Question

Solve the given differential equation by using an appropriate substitution.$$x d x+(y-2 x) d y=0$$

Answer

**step1** Recognize the type of differential equation

The given differential equation is $$x d x+(y-2 x) d y=0$$.
To determine the most appropriate substitution, we first rewrite the equation in the form of $$\frac{d y}{d x} = f(x, y)$$:
$$(y-2 x) d y = -x d x$$
$$\frac{d y}{d x} = \frac{-x}{y-2 x}$$
$$\frac{d y}{d x} = \frac{x}{2x-y}$$
Next, we check if this is a homogeneous differential equation. A differential equation $$\frac{d y}{d x} = f(x, y)$$ is homogeneous if $$f(tx, ty) = f(x, y)$$ for any non-zero constant $$t$$.
Let $$f(x, y) = \frac{x}{2x-y}$$.
Substitute $$tx$$ for $$x$$ and $$ty$$ for $$y$$:
$$f(tx, ty) = \frac{tx}{2(tx)-ty} = \frac{tx}{t(2x-y)} = \frac{x}{2x-y}$$
Since $$f(tx, ty) = f(x, y)$$, the differential equation is indeed homogeneous. This means a substitution of the form $$y=vx$$ is appropriate.

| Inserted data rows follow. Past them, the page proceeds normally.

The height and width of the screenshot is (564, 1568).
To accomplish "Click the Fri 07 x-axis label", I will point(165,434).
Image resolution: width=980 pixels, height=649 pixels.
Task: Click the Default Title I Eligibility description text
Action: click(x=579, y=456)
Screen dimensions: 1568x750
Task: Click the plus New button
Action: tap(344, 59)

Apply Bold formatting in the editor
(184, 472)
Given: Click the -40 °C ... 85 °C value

**step2** Apply appropriate substitution

For a homogeneous differential equation, the standard substitution is $$y = vx$$, where $$v$$ is a function of $$x$$.
To substitute this into the differential equation, we also need to find $$\frac{d y}{d x}$$. Differentiating $$y = vx$$ with respect to $$x$$ using the product rule:
$$\frac{d y}{d x} = v \cdot \frac{d}{d x}(x) + x \cdot \frac{d}{d x}(v)$$
$$\frac{d y}{d x} = v + x \frac{d v}{d x}$$
Now, substitute $$y = vx$$ and $$\frac{d y}{d x} = v + x \frac{d v}{d x}$$ into the differential equation $$\frac{d y}{d x} = \frac{x}{2x-y}$$:
$$v + x \frac{d v}{d x} = \frac{x}{2x-vx}$$
Factor out $$x$$ from the denominator:
$$v + x \frac{d v}{d x} = \frac{x}{x(2-v)}$$
$$v + x \frac{d v}{d x} = \frac{1}{2-v}$$

**step3** Separate variables

Now, we need to rearrange the equation to separate the variables $$v$$ and $$x$$.
First, isolate the term with $$\frac{d v}{d x}$$:
$$x \frac{d v}{d x} = \frac{1}{2-v} - v$$
Combine the terms on the right side:
$$x \frac{d v}{d x} = \frac{1 - v(2-v)}{2-v}$$
$$x \frac{d v}{d x} = \frac{1 - 2v + v^2}{2-v}$$
Notice that the numerator is a perfect square: $$(v-1)^2$$.
$$x \frac{d v}{d x} = \frac{(v-1)^2}{2-v}$$
Now, separate the variables such that all terms involving $$v$$ are on one side with $$dv$$, and all terms involving $$x$$ are on the other side with $$dx$$:
$$\frac{2-v}{(v-1)^2} d v = \frac{1}{x} d x$$

**step4** Integrate both sides

Integrate both sides of the separated equation:
$$\int \frac{2-v}{(v-1)^2} d v = \int \frac{1}{x} d x$$
For the left integral, let $$u = v-1$$. Then $$v = u+1$$, and $$dv = du$$. Substitute these into the integral:
$$\int \frac{2-(u+1)}{u^2} d u = \int \frac{1-u}{u^2} d u$$
Split the integrand into two fractions:
$$= \int \left(\frac{1}{u^2} - \frac{u}{u^2}\right) d u$$
$$= \int \left(u^{-2} - \frac{1}{u}\right) d u$$
Now, integrate term by term:
$$= \frac{u^{-1}}{-1} - \ln|u| + C_1$$
$$= -\frac{1}{u} - \ln|u| + C_1$$
Substitute back $$u = v-1$$:
$$= -\frac{1}{v-1} - \ln|v-1| + C_1$$
For the right integral, the integration is straightforward:
$$\int \frac{1}{x} d x = \ln|x| + C_2$$
Equating the results from both integrals:
$$-\frac{1}{v-1} - \ln|v-1| = \ln|x| + C$$
where $$C = C_2 - C_1$$ is a new arbitrary constant.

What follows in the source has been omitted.